Sesampai penginapan, Mbak Rini langsung menawari kami minum teh atau kopi hangat. Mungkin dia tahu kalau kami ngos-ngosan nyari penginapannya :)). Setelah sedikit lega, kami pun langsung menyewa motor di penginapan untuk melihat sunset di Pantai Senggigi. Harga sewa motor di Mataram lebih mahal dan nggak bisa ditawar. Di Oka Homestay, sewa motor perhari dihargai 60.000 rupiah dengan full bensin.
Dari Cakranegara, letak Pantai Senggigi tidak cukup jauh. Paling sekitar setengah jam ditempuh motor bagi yang belum tahu medan sama sekali. Saat itu, kami langsung berkejaran dengan sunset. Kabarnya, sunset di Pantai Senggigi bagus. Kami tertarik, meski sebenarnya perut lebih memberontak minta diisi.
Tidak cukup lama berkendara, akhirnya kami sampai di Pantai Senggigi. Sayang, sunset baru saja tandas menyisakan rona kemerahan di kaki langit. Sedikit kecewa tidak bisa memotret sunset. Tapi melihat partner, saya justru lebih kasihan. Dia membonceng, kelaparan, dan selalu saya buru-buru. Jadi, setelah beberapa saat kami mengambil foto seadanya, kami memutuskan untuk kembali ke Mataram, nongkrong di alun-alun.
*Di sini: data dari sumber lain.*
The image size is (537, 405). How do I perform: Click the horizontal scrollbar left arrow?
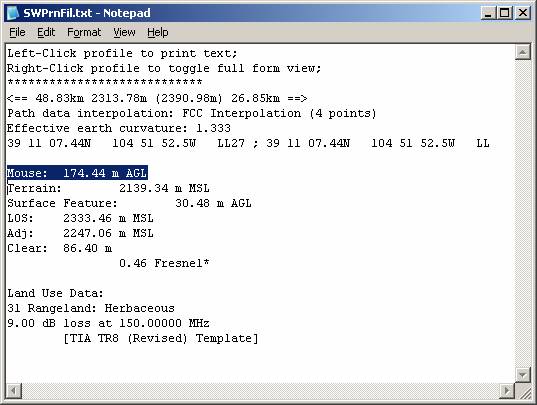(14, 390)
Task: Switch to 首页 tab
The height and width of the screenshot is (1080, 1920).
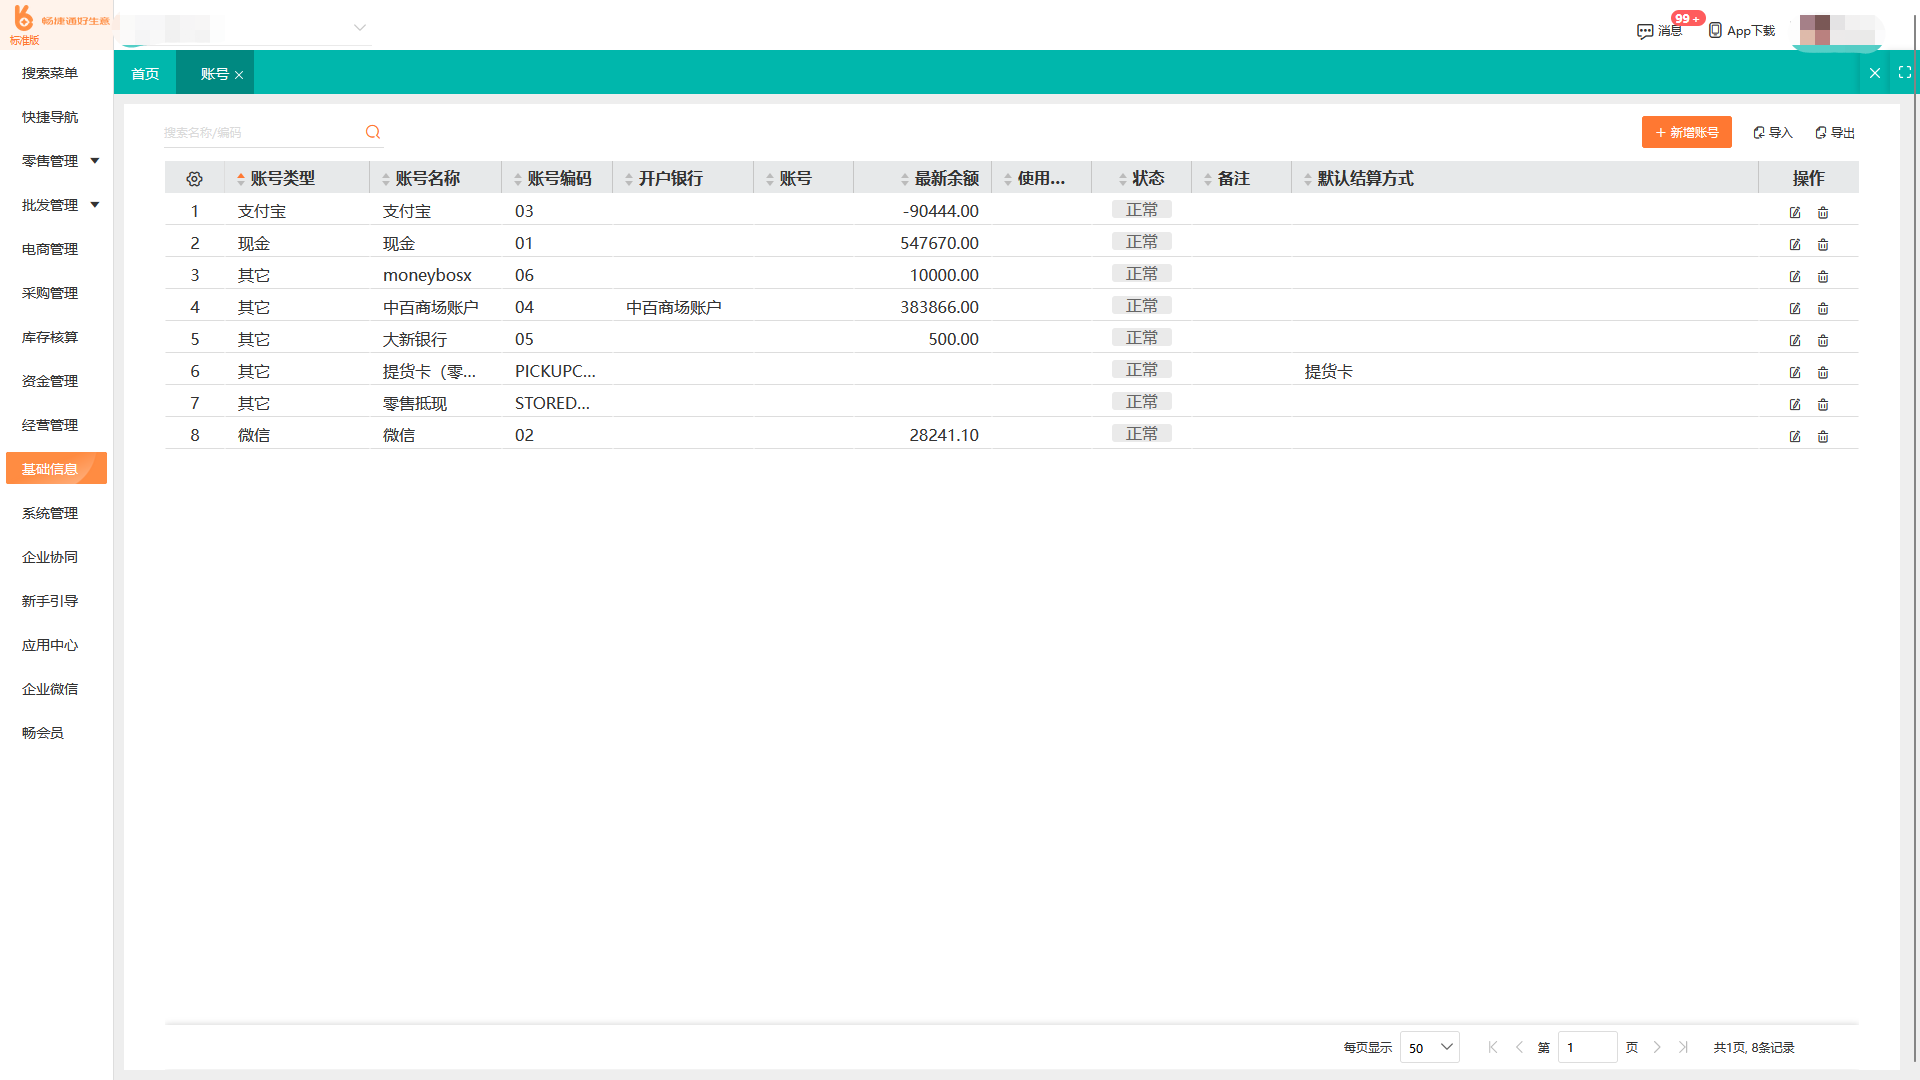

Anyway, menurut saya, Pantai Senggigi bisa jadi pantai yang indah untuk melihat sunset. Banyak juga pedagang jagung dengan kursi dan meja tertata rapi. Suasana pas dan romantis, sebenarnya. Sayang, Pantai Senggigi kotor. Meski hari mulai gelap, saya masih bisa melihat tumpukan sampah di beberapa spot dan bibir pantai. Ditambah dengan lokasi Pura Batu Bolong yang bersisian. Senja itu, umat Hindu baru selesai sembahyang. Mereka terlihat ramai menyisakan sesajen di depan pura yang tepat berada di bibir pantai. Mungkin itu bagian dari ritual, saya tidak tahu. Tapi di sisi lain pantai, sampah ada di mana-mana. Kalau kata partner, tidak ada bedanya dengan Pantai Kenjeran di kota kami. Yah, karena alasan itu pulalah yang membuat kami akhirnya memilih pulang untuk menghabiskan malam sambil makan Sate Bulayak.
Hanya 13.000 rupiah untuk seporsi Sate Bulayak, makanan khas Lombok. Tidak ada yang berbeda dengan jenis sate lainnya. Dagingnya terbuat dari ayam, sapi, dan usus. Disajikan dengan lima lontong dalam kulit jagung--di Surabaya, bentuknya mirip kue lepet. Yang istimewa terletak pada bumbu kacangnya yang pedas dan nagih. Saya suka dengan masakannya, enak! Apalagi harganya, nggak semenyakitkan saat makan Ayam Taliwanglah :))).